Economic indicators have been sending mixed signals since the consumption tax hike to 8 percent from 5 percent in April, with consumer confidence and employment faring well and household spending and capital investment slumping.
Although the government and some private-sector economists remain confident the economy will overcome the trough in demand left by the last-minute spending binge before the tax hike and start recovering in the summer, there may be greater uncertainty if consumption and exports don’t bounce back as much as expected.
“With economic indicators showing wild swings before and after the tax hike, it is difficult to assess the actual state of the economy,” a senior official in the Cabinet Office said.
Consumers appear confident, with the consumer sentiment survey and the so-called economy watchers survey, which polls retail clerks, taxi drivers and other people on the front lines of the economy, both improving in June for the second month in a row. The Cabinet Office, which conducts both surveys, thus upgraded its basic assessment of consumer confidence.

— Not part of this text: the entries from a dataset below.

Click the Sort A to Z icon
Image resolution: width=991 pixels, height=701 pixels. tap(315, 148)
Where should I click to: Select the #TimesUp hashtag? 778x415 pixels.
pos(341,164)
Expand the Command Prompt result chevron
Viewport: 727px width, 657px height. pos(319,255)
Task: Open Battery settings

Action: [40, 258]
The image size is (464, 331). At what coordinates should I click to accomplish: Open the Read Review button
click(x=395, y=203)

Employment also continues to improve. The effective ratio of job openings to seekers in May rose for the 18th consecutive month to its highest since June 1992, when Japan was riding the remnants of the bubble economy that imploded around 1990.

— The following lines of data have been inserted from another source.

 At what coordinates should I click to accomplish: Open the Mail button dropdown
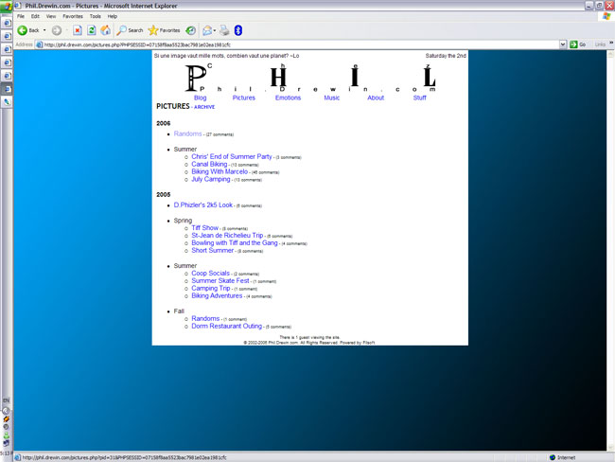[x=215, y=30]
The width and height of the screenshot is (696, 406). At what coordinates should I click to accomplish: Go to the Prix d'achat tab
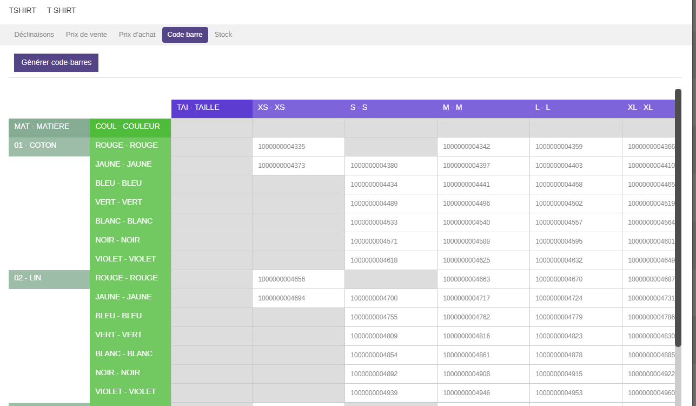[137, 35]
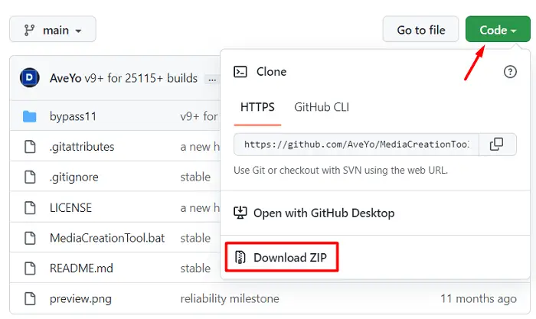Expand the commit message ellipsis
The image size is (536, 319).
pos(211,79)
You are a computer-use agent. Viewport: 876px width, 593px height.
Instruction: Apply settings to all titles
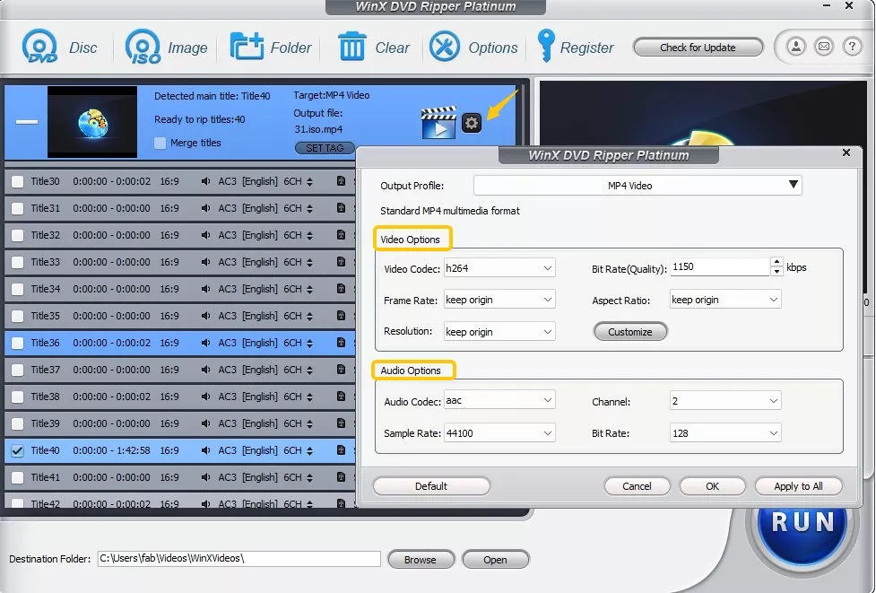(798, 485)
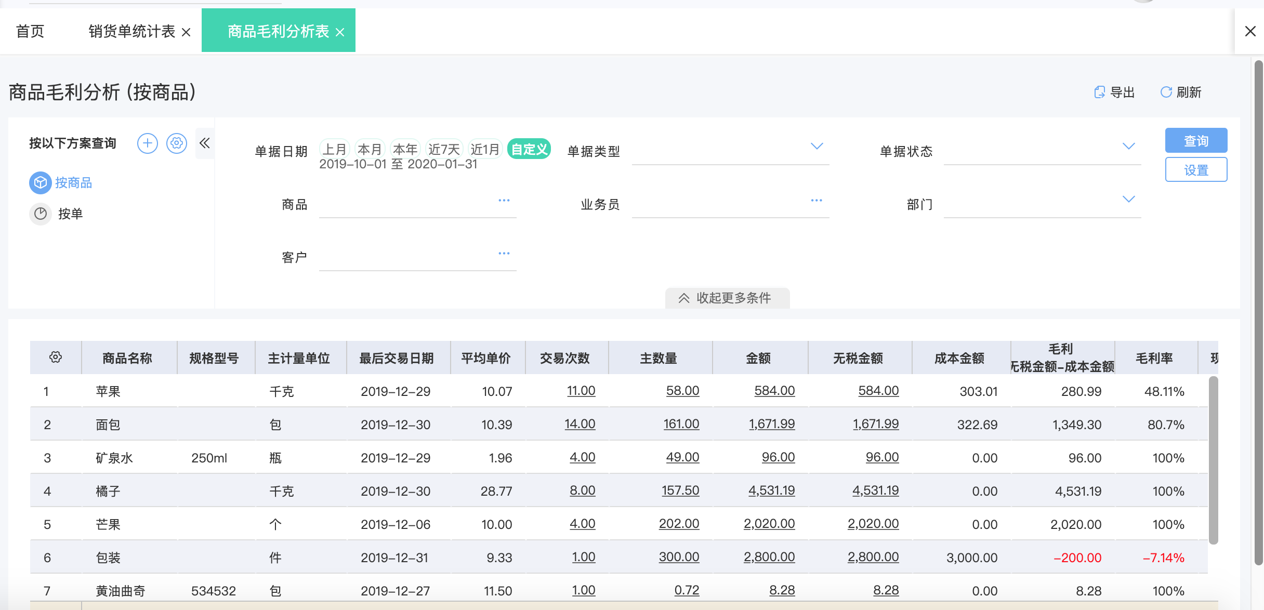Click the settings gear icon in table header
This screenshot has width=1264, height=610.
click(55, 357)
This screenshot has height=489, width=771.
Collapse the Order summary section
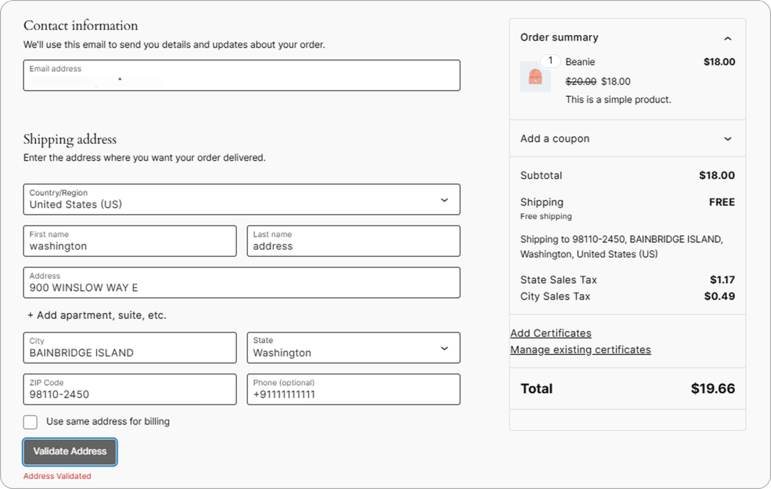click(728, 38)
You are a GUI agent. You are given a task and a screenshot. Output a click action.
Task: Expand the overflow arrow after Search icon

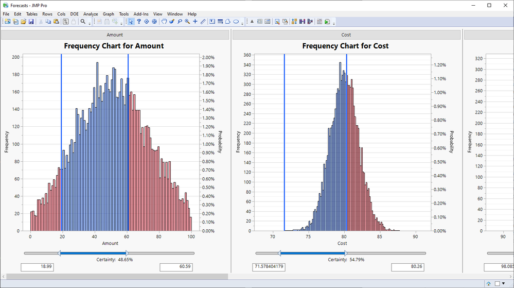90,23
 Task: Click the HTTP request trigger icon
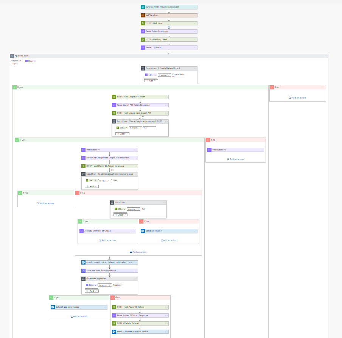143,7
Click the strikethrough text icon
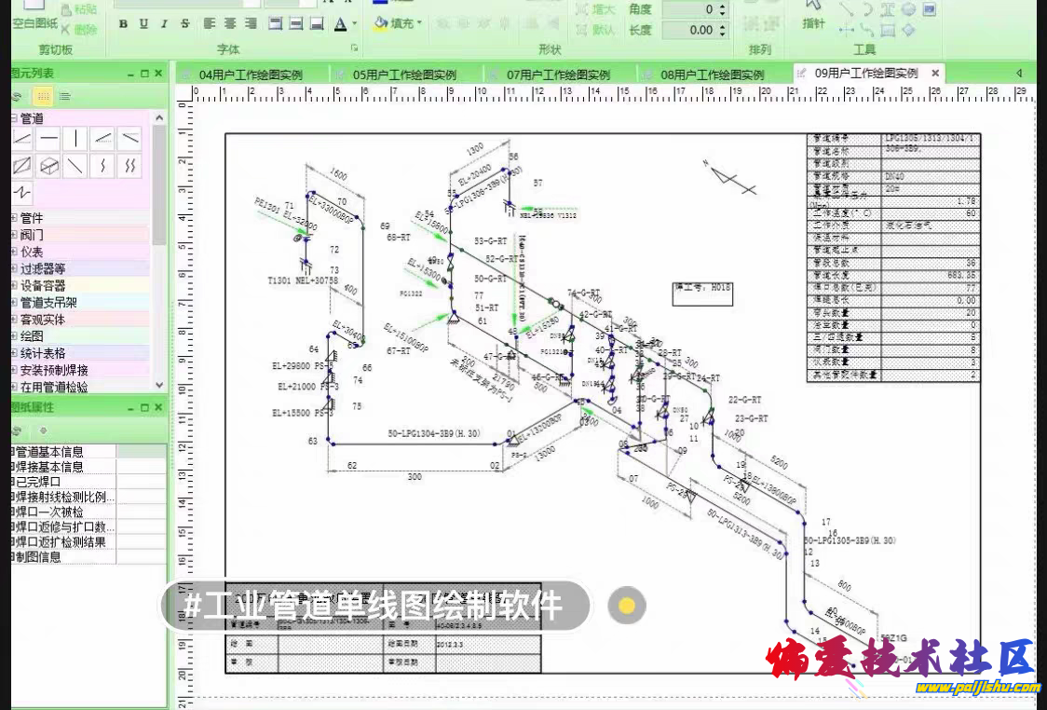 [x=184, y=24]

On the other hand, average household expenditures in May fell 8.0 percent from the previous year in price-adjusted real terms, plummeting after a 4.6 percent drop in April.
As wage growth failed to keep pace with the inflation being stoked by the government, “recovery in consumer spending in May was weak,” said economist Daiki Takahashi of Dai-ichi Life Research Institute Inc.

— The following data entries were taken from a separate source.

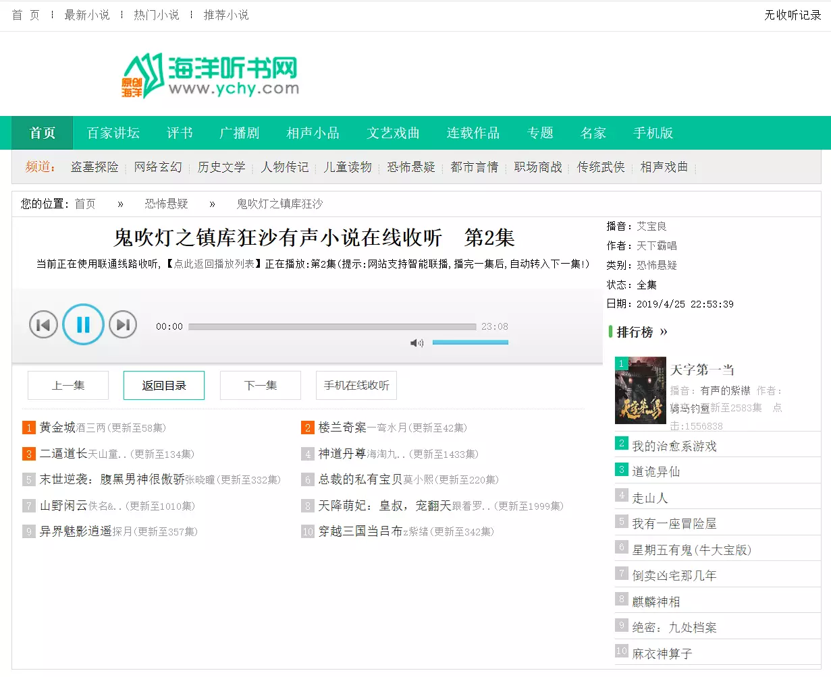Go to 广播剧 in main menu

point(239,133)
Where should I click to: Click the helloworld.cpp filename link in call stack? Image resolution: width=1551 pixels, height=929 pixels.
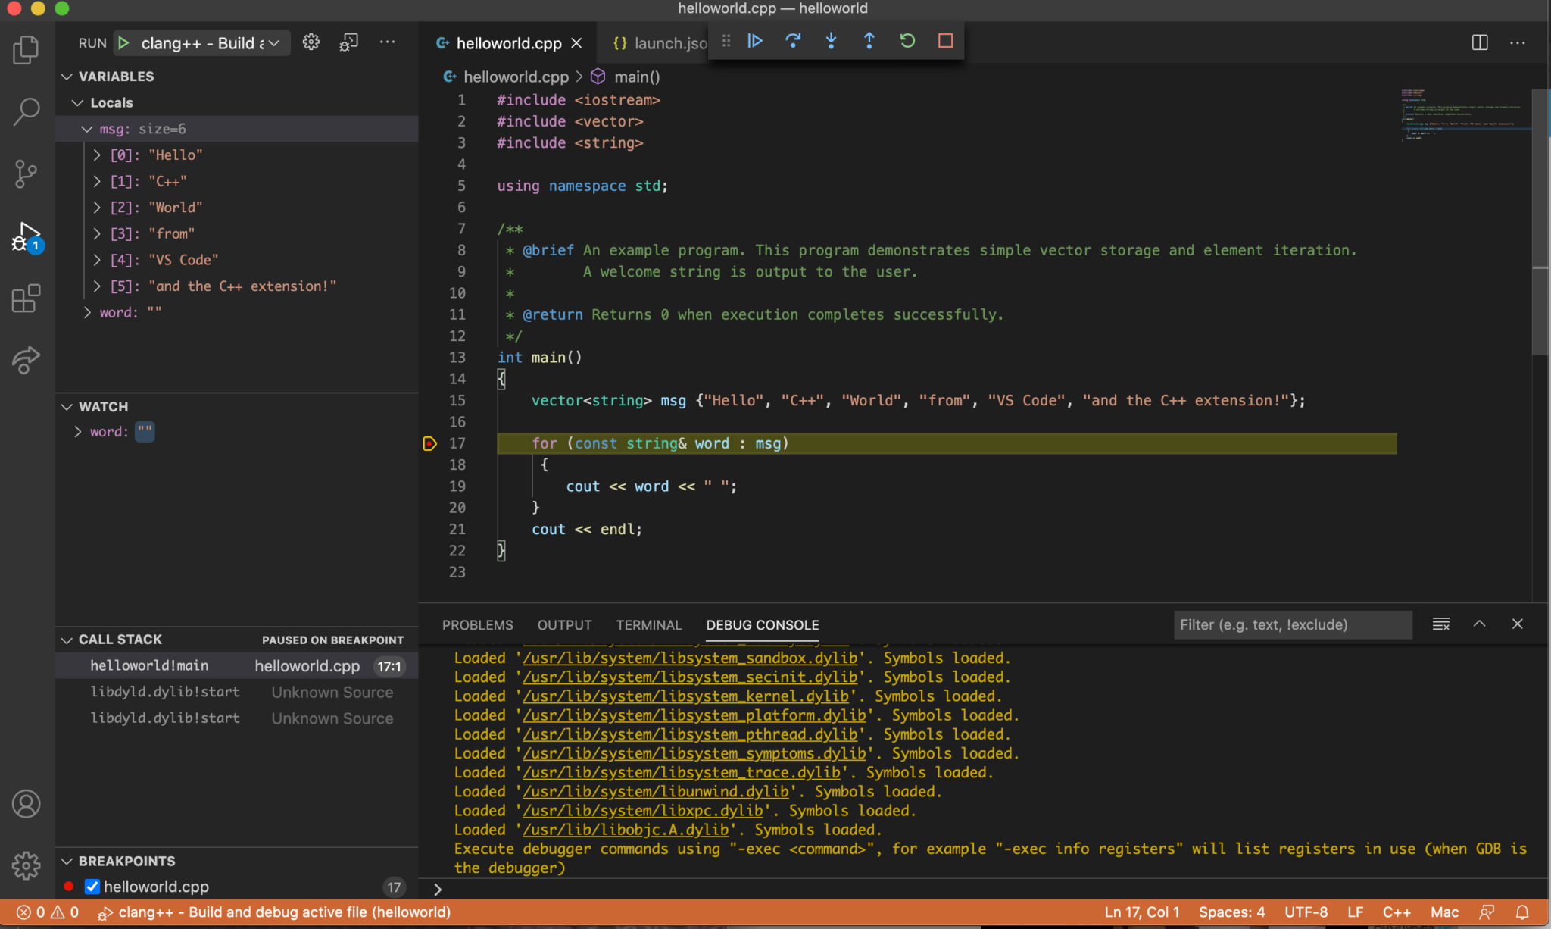pos(307,665)
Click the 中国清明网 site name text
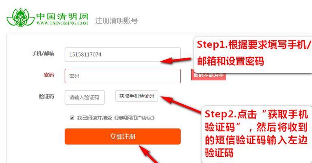Image resolution: width=312 pixels, height=163 pixels. click(x=62, y=16)
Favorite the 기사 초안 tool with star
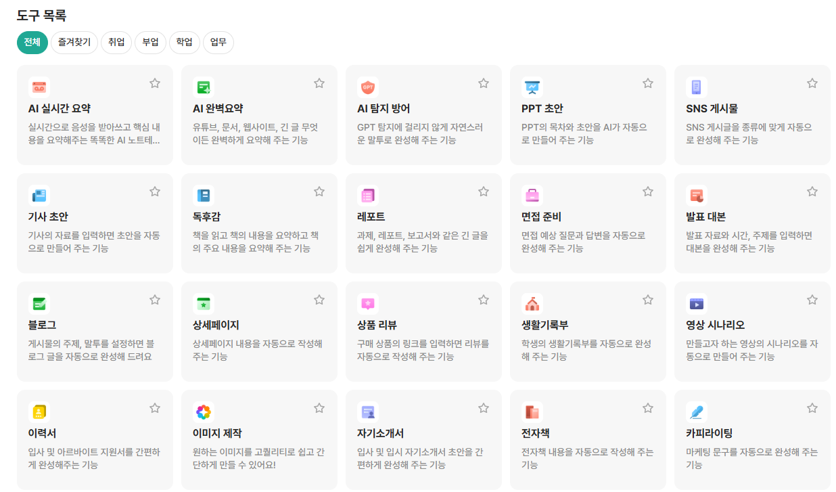 155,192
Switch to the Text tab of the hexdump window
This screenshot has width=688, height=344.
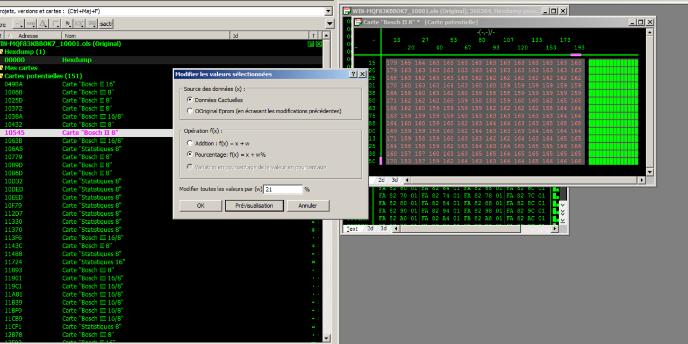[352, 229]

And corporate capital investment, which was expected to cover the fall in personal consumption, has been tepid.
Core machinery orders, for example, a closely watched leading indicator of corporate capital spending, tumbled by a record 19.5 percent in May from the previous month after seasonal adjustment — the steepest decline ever — following a 9.1 percent fall in April.
“If exports continue to show sluggish growth, capital investment will be unlikely to gain momentum and the Japanese economy may have to go without a driver of recovery,” said Koya Miyamae, senior economist at SMBC Nikko Securities Inc.